- TAREFAS A REALIZAR
1 – Responda a estas perguntas sobre o excerto acerca da Canção de Coimbra:
(a) Com quem aprendeu Francisco Martins a tocar guitarra?
(b) Há quanto tempo nos deixou Francisco Martins, segundo o excerto?
(c) Que especialista é citado como elogiando as suas composições?
2 – Prossiga o excerto sobre a Canção de Coimbra, começando logo após a última frase apresentada.

- EXCERTO DO DOCUMENTO
**********
A
Canção de Coimbra, nas suas diversas formas, é um património cultural
diferenciador e mesmo identificador da nossa Cidade. De entre os seus cultores
ao longo dos anos contam-se alguns dos maiores expoentes da música portuguesa,
quer entre os cantores, quer instrumentistas. Algumas das canções e das
composições instrumentais tornaram-se famosas no mundo inteiro e os seus
acordes iniciais remetem instantaneamente para Coimbra.
Há
cerca de um ano deixou-nos aquele que é considerado um dos expoentes na arte de
tocar guitarra à maneira de Coimbra, no que se tornou uma referência pela forma
inconfundível como o fazia, diferente de todos os outros guitarristas,
anteriores e contemporâneos. Francisco Martins aprendeu ainda criança a tocar
Guitarra com António Portugal e a sua sensibilidade própria e a dedicação ao
instrumento levaram-no a ser um executante excepcional. Mas Francisco Martins
tinha ainda uma outra qualidade inata que o distingue de todos os outros
cultores da canção de Coimbra. Era um compositor genial com a capacidade de
produzir belas melodias. Especialistas como Armando Luís de Carvalho Homem
elogiam a beleza das suas composições e a sua arte suprema como executante na
Guitarra.
**********
[Registos do conjunto de dados]
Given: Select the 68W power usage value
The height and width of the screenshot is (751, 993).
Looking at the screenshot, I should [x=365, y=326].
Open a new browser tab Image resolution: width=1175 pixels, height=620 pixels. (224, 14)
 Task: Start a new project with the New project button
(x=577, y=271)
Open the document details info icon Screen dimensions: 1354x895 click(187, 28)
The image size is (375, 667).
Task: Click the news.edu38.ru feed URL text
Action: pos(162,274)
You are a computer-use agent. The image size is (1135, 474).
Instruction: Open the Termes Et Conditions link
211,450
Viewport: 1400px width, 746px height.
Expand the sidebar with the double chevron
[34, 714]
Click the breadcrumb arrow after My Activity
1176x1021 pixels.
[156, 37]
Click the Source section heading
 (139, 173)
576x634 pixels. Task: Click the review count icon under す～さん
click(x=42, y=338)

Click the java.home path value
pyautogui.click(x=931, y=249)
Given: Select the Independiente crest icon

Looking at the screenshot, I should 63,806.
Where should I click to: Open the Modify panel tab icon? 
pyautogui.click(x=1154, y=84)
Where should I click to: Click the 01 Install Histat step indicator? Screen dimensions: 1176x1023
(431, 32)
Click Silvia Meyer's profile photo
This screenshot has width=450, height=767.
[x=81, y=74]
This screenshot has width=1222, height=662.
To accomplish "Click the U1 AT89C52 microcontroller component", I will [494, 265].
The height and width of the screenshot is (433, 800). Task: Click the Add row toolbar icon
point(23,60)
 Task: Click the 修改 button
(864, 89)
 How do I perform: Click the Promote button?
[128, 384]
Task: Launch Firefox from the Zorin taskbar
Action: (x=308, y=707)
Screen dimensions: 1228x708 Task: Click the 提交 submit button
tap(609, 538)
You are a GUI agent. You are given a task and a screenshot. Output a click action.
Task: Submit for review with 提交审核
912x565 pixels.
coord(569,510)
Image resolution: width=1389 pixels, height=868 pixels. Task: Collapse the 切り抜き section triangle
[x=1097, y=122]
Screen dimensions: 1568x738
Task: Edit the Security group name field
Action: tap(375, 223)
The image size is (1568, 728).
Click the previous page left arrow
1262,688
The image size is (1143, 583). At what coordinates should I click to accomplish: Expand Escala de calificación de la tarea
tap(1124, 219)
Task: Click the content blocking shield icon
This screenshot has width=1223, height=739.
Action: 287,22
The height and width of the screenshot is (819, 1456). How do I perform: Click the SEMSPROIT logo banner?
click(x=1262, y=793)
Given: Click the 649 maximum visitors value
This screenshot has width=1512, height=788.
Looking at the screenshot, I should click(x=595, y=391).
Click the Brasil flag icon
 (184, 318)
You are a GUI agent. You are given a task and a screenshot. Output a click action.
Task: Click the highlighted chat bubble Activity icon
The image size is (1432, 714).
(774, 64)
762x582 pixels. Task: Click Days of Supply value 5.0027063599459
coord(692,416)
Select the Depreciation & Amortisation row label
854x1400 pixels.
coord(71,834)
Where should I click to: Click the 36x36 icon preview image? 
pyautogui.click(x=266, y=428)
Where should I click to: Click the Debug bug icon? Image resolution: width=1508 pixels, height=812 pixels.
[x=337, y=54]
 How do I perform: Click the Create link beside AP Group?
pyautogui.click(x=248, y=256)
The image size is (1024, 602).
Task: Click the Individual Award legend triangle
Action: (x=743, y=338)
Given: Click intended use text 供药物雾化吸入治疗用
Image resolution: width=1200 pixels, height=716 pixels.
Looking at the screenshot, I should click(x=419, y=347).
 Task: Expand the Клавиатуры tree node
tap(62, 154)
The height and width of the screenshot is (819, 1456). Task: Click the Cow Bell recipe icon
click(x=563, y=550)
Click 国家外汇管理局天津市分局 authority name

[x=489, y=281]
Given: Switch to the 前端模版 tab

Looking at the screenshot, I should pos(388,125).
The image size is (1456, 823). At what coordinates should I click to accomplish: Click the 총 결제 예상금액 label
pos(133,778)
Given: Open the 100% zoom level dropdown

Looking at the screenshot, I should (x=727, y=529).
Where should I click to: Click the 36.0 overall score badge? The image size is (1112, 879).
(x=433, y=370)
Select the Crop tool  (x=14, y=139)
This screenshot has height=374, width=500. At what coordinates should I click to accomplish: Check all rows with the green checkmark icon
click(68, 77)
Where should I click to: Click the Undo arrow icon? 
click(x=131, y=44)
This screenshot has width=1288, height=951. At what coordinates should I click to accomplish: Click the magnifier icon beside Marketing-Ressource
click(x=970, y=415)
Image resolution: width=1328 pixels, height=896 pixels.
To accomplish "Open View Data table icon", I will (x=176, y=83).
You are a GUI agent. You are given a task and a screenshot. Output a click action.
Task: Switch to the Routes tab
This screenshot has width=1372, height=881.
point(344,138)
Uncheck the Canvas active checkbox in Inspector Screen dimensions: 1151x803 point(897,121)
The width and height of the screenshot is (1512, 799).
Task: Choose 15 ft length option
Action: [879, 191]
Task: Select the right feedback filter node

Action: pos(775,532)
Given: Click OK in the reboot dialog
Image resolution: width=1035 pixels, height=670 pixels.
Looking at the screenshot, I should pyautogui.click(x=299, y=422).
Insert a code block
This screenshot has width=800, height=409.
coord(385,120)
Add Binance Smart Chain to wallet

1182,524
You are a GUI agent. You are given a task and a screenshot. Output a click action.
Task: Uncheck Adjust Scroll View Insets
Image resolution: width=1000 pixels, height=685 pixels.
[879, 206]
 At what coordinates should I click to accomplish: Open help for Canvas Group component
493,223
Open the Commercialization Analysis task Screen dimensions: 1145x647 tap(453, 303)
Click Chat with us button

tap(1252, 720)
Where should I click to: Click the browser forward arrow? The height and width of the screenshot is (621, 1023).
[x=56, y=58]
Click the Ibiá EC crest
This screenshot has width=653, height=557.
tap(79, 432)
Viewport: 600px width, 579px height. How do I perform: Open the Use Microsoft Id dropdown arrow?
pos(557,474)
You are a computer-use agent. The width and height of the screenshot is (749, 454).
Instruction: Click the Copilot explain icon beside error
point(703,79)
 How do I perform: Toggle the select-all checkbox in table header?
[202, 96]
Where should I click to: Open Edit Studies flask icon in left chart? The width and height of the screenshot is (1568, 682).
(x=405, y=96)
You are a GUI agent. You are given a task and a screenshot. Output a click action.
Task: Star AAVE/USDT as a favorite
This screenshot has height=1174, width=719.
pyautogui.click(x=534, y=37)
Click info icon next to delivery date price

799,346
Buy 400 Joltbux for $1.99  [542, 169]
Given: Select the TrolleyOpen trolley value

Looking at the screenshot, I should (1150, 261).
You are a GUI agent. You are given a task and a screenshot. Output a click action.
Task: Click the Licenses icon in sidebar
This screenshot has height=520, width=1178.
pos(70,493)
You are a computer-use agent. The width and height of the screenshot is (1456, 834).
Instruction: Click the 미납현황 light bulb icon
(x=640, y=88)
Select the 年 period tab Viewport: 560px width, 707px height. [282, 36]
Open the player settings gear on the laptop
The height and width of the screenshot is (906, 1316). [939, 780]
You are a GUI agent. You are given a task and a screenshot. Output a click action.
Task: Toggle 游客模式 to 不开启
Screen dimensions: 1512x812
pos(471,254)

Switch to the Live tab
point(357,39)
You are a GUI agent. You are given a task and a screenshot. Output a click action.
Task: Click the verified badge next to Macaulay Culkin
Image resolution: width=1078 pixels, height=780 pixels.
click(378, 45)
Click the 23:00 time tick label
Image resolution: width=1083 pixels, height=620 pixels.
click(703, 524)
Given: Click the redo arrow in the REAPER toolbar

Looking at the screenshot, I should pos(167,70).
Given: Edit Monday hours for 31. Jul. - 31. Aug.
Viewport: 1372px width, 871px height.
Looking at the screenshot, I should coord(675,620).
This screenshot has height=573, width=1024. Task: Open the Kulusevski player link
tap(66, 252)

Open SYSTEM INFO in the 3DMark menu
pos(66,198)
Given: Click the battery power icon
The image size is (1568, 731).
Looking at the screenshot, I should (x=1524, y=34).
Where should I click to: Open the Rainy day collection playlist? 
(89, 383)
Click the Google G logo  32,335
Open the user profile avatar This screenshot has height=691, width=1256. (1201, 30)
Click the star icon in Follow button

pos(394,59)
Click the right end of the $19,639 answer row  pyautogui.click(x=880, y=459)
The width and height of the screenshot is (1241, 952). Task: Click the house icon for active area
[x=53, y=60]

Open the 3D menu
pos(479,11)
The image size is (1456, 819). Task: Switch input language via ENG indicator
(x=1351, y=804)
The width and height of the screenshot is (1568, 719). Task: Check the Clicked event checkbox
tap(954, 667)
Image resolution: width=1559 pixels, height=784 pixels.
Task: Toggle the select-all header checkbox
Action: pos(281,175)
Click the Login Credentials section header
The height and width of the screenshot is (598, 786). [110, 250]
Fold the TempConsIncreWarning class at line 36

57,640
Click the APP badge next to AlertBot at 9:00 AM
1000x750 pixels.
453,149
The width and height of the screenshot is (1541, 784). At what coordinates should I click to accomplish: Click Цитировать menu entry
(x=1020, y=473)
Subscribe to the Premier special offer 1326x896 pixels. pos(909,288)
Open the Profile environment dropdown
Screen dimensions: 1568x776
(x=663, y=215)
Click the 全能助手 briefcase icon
**********
- RESULTADOS POR TAREFA
1 –
(a) Com António Portugal.
(b) Há cerca de um ano.
(c) Armando Luís de Carvalho Homem.

2 –
Os
artistas que o acompanharam à viola ao longo da sua vida recordam com saudade e
carinho a experiência que foi tocarem com ele. Em especial, é particularmente comovente
ouvir Rui Pato, que o acompanhou desde os dezasseis anos, descrever a emoção
que era tocar com Francisco Martins, ele que é igualmente um artista notável a
tocar o seu instrumento, a guitarra clássica, tendo por isso mesmo sido
escolhido por José Afonso para o acompanhar nos seus discos imortais.
Além dos
espectáculos ao vivo, Rui Pato acompanhou Francisco Martins nos seus álbuns a
solo “Canção da Primavera” em 1986 contendo, entre outros temas, a “Canção da
Primavera”, “Despedida” e “Momento Breve” e “Primavera 2” em 1996 que inclui “a
“Dança Estival”, a “Canção da Primavera nº 2”, as “Variações em Fá Maior” e a
“Despedida”, entre outros. No seu último álbum a solo “Convívios Musicais” em
2004, Francisco Martins foi acompanhado à viola por Aníbal Moreira, experiência
que este descreve como um dos pontos mais altos da sua vida artística. Antes
destes, Francisco Martins havia editado o disco “Flores para Coimbra” em 1969,
onde era patente a sua capacidade de fazer acompanhamentos e já se fazia notar
a sua originalidade e inspiração como compositor nas obras “E alegre se fez Triste”
e “Trova da planície”, com letras de Manuel Alegre e Orlando de Carvalho,
respectivamente.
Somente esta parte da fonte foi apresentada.